* WHAT YOU WILL DO:
Go through the listing and copy every line word for word.

DATA PROVIDED START

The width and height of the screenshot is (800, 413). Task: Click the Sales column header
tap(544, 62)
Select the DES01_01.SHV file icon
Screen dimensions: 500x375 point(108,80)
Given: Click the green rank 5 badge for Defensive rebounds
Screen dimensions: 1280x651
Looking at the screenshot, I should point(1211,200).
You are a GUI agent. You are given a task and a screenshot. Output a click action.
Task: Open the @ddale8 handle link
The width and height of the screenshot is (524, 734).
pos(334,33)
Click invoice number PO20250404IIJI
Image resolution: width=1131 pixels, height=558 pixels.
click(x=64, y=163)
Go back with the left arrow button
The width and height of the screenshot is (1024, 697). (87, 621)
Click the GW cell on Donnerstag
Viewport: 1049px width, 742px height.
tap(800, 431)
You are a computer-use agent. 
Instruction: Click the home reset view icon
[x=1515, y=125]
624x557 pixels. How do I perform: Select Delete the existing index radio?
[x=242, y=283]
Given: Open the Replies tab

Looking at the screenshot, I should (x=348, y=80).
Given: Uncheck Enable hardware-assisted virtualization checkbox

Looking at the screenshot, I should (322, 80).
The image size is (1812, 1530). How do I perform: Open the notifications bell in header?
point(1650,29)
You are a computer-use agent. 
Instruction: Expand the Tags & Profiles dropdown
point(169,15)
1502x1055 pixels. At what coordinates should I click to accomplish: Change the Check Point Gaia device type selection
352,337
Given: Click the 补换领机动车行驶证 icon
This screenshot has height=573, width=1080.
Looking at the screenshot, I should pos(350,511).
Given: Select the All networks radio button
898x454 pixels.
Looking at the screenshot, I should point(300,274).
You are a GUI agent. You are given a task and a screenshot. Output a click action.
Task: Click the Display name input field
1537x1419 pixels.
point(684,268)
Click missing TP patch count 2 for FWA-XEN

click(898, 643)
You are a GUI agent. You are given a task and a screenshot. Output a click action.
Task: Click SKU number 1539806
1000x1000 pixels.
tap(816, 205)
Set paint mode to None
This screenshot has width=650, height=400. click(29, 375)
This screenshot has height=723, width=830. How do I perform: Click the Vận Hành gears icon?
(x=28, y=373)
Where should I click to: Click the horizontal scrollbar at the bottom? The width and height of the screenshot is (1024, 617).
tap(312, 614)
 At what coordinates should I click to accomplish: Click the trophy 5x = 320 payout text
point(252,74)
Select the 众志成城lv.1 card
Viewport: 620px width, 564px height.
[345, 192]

DATA PROVIDED END

* ANSWER SPACE:
The width and height of the screenshot is (800, 413). Task: Click the Sales column header
tap(544, 62)
Select the DES01_01.SHV file icon
Screen dimensions: 500x375 point(108,80)
Given: Click the green rank 5 badge for Defensive rebounds
Screen dimensions: 1280x651
Looking at the screenshot, I should point(1211,200).
You are a GUI agent. You are given a task and a screenshot. Output a click action.
Task: Open the @ddale8 handle link
The width and height of the screenshot is (524, 734).
pos(334,33)
Click invoice number PO20250404IIJI
Image resolution: width=1131 pixels, height=558 pixels.
click(x=64, y=163)
Go back with the left arrow button
The width and height of the screenshot is (1024, 697). (87, 621)
Click the GW cell on Donnerstag
Viewport: 1049px width, 742px height.
tap(800, 431)
You are a computer-use agent. 
Instruction: Click the home reset view icon
[x=1515, y=125]
624x557 pixels. How do I perform: Select Delete the existing index radio?
[x=242, y=283]
Given: Open the Replies tab

Looking at the screenshot, I should (x=348, y=80).
Given: Uncheck Enable hardware-assisted virtualization checkbox

Looking at the screenshot, I should (322, 80).
The image size is (1812, 1530). How do I perform: Open the notifications bell in header?
point(1650,29)
You are a computer-use agent. 
Instruction: Expand the Tags & Profiles dropdown
point(169,15)
1502x1055 pixels. At what coordinates should I click to accomplish: Change the Check Point Gaia device type selection
352,337
Given: Click the 补换领机动车行驶证 icon
This screenshot has height=573, width=1080.
Looking at the screenshot, I should pos(350,511).
Given: Select the All networks radio button
898x454 pixels.
Looking at the screenshot, I should point(300,274).
You are a GUI agent. You are given a task and a screenshot. Output a click action.
Task: Click the Display name input field
1537x1419 pixels.
point(684,268)
Click missing TP patch count 2 for FWA-XEN

click(898, 643)
You are a GUI agent. You are given a task and a screenshot. Output a click action.
Task: Click SKU number 1539806
1000x1000 pixels.
tap(816, 205)
Set paint mode to None
This screenshot has width=650, height=400. click(29, 375)
This screenshot has height=723, width=830. How do I perform: Click the Vận Hành gears icon?
(x=28, y=373)
Where should I click to: Click the horizontal scrollbar at the bottom? The width and height of the screenshot is (1024, 617).
tap(312, 614)
 At what coordinates should I click to accomplish: Click the trophy 5x = 320 payout text
point(252,74)
Select the 众志成城lv.1 card
Viewport: 620px width, 564px height.
[345, 192]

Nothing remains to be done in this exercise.